> **Kutipan Teks**:
Tentang hafalan hadis, para ulama tabi’in seperti IbnAbi Laila, Abu Al-Aliyah, Ibn Syihab az-Zuhri, sebagaimana dikatakan al-Auza’i: “Hilangnya ilmu itu karena lupa dan tidak mau mengingat-ingat atau menghafalnya.” Kata Alqamah sebagaimana dikatakan Ibrahim, bahwa dengan  menghafal hadis, hadis akan terpelihara.
Tentang menulis hadis,disamping melakukan hafalan secara teratur, diantara mereka juga menulis sebagaimana hadis-hadis diterimanya.
Diantara tabi;in besar (Kibarat-at-tabi’in) yang memiliki tulisan atau yang menuliskan hadis-hadis yang diterimanya ialah, Abban bin Utsman bin Affan, Ibrahim bin Yasid an-Nakha’I dan Abu Salamah  bin Abd ar-Rahman.

> **Daftar Materi**:
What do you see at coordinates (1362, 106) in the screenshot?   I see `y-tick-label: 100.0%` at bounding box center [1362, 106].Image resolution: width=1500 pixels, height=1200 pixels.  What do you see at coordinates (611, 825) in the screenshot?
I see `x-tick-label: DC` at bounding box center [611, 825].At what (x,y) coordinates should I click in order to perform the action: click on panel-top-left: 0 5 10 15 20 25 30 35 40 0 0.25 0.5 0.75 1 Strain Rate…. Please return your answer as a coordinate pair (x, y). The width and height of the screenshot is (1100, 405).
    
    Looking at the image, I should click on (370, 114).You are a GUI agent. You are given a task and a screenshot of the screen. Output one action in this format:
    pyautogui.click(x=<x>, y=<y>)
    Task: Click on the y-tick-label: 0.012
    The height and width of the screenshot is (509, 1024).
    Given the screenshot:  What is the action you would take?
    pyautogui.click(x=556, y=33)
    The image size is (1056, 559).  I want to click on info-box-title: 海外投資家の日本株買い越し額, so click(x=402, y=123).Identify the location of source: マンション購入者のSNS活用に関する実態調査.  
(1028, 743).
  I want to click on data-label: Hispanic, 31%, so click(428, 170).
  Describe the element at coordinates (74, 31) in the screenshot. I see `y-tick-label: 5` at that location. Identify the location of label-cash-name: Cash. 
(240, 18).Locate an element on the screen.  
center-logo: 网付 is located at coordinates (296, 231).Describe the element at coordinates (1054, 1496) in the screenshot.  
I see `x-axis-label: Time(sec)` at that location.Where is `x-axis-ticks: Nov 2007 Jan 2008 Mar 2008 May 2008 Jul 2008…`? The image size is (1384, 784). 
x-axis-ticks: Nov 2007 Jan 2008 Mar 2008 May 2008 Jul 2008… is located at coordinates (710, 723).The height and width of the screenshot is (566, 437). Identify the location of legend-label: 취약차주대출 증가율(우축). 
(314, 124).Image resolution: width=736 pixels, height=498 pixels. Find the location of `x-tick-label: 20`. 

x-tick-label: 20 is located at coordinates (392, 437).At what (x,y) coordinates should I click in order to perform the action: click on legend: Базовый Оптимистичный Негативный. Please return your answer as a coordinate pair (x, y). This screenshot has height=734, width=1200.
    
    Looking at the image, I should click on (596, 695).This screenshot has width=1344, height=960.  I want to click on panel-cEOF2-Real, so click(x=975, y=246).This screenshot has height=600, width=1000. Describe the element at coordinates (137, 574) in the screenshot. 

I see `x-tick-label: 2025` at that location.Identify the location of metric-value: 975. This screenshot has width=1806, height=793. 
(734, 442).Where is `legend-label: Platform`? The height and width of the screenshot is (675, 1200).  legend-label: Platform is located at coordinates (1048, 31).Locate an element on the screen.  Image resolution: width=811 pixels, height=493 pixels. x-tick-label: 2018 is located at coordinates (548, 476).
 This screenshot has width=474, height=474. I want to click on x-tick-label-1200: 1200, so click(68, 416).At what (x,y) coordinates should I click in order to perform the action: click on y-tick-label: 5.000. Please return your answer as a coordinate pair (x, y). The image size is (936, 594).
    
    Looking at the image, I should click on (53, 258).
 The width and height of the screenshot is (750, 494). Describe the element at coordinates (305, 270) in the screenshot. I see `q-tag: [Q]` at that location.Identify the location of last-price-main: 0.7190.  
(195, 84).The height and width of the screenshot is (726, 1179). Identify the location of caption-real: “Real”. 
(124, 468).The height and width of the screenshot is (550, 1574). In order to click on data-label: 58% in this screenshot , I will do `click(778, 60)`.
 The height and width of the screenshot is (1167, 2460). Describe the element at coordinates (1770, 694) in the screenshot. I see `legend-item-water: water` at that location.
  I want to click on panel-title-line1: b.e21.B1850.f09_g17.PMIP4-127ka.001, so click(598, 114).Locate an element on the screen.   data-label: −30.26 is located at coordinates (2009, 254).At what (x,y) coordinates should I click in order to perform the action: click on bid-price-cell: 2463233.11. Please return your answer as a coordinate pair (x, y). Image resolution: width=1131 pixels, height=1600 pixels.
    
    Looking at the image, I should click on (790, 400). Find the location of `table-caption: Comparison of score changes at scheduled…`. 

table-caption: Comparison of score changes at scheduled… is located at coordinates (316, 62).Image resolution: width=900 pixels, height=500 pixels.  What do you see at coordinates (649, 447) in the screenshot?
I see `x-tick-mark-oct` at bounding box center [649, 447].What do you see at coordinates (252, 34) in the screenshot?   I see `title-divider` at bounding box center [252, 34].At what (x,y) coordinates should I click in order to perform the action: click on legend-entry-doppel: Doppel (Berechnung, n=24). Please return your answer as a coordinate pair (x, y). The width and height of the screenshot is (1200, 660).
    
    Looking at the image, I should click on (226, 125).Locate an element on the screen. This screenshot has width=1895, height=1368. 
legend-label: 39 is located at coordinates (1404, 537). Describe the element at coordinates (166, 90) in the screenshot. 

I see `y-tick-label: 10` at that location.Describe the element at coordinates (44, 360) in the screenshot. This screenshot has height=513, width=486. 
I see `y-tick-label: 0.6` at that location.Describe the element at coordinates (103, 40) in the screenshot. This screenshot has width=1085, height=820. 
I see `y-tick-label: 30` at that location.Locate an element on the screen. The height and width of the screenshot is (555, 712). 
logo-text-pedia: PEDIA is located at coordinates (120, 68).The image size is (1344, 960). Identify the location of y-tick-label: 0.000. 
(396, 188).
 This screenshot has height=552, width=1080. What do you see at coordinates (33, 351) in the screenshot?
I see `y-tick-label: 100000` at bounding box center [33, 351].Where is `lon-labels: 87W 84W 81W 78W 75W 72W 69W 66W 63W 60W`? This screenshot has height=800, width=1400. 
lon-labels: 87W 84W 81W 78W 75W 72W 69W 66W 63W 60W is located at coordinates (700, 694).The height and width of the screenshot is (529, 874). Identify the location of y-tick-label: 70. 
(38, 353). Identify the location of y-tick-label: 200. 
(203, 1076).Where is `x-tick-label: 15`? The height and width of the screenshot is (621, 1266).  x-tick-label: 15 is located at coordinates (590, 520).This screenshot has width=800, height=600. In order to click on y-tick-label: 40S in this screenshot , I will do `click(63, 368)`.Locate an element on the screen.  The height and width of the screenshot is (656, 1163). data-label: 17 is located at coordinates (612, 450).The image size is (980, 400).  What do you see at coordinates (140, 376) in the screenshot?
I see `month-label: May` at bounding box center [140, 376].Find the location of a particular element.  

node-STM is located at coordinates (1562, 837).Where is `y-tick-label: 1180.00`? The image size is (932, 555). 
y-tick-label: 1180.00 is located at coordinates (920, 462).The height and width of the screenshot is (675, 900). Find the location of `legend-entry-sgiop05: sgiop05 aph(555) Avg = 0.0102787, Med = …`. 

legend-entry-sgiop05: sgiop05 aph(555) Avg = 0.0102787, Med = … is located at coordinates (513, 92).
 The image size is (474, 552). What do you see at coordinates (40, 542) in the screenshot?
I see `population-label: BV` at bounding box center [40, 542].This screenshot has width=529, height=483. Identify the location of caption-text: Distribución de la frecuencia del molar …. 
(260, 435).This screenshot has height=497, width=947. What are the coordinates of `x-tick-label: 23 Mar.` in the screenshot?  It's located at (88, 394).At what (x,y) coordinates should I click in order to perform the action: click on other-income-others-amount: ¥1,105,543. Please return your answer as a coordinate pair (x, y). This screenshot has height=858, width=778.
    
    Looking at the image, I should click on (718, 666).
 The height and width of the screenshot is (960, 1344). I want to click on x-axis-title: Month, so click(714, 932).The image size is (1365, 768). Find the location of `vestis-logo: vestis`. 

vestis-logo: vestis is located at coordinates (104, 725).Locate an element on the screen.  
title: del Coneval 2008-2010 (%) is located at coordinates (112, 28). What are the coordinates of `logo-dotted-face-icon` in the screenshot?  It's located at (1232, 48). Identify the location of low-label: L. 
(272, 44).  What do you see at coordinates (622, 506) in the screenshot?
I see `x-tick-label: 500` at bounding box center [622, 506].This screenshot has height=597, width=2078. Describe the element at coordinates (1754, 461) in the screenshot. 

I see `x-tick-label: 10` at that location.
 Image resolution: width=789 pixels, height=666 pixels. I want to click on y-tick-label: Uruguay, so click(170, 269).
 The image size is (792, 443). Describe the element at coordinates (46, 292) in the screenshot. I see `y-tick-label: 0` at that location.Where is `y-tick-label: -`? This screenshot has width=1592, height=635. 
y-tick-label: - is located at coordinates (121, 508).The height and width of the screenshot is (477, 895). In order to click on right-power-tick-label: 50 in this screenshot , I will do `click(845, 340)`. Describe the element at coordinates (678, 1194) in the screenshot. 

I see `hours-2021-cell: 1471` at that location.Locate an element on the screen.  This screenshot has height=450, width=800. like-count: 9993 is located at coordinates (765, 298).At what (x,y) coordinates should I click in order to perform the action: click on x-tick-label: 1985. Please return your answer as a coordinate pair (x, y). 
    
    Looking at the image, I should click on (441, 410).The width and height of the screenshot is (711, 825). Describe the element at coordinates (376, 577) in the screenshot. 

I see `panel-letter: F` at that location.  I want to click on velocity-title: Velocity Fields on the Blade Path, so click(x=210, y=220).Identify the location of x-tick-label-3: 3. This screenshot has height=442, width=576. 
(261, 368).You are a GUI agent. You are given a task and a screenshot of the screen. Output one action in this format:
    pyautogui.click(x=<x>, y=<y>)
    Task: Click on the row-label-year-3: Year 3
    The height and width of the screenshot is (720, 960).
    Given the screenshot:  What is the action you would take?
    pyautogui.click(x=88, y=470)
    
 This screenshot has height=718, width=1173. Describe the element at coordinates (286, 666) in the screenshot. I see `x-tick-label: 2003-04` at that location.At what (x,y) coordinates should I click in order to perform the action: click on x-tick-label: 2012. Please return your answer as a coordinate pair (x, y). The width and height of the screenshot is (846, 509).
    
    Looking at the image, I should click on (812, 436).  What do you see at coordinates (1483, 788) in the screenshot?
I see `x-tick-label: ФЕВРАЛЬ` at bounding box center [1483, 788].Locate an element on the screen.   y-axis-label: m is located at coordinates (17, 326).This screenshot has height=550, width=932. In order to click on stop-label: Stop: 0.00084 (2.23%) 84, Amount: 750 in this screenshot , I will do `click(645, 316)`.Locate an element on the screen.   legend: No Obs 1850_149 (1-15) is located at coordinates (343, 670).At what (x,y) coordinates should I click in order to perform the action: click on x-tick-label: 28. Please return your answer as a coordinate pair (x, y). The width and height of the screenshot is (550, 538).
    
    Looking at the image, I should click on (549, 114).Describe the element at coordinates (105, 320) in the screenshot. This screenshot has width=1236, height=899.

> **Petunjuk Latihan**:
A) Ubah paragraf kutipan teks yang diawali "Diantara tabi;in besar" menjadi daftar yang lebih ringkas tanpa menghilangkan fakta utamanya.
B) Sebutkan semua nama tokoh dalam paragraf kutipan teks yang diawali "Tentang hafalan hadis".
Materi di atas tidak diperlukan untuk mengerjakan latihan.

> **Kunci Jawaban**:
A)
Tabi'in besar (Kibarat-at-tabi'in) yang memiliki tulisan atau menuliskan hadis yang diterimanya:
- Abban bin Utsman bin Affan
- Ibrahim bin Yasid an-Nakha'I
- Abu Salamah bin Abd ar-Rahman

B)
- IbnAbi Laila
- Abu Al-Aliyah
- Ibn Syihab az-Zuhri
- al-Auza'i
- Alqamah
- Ibrahim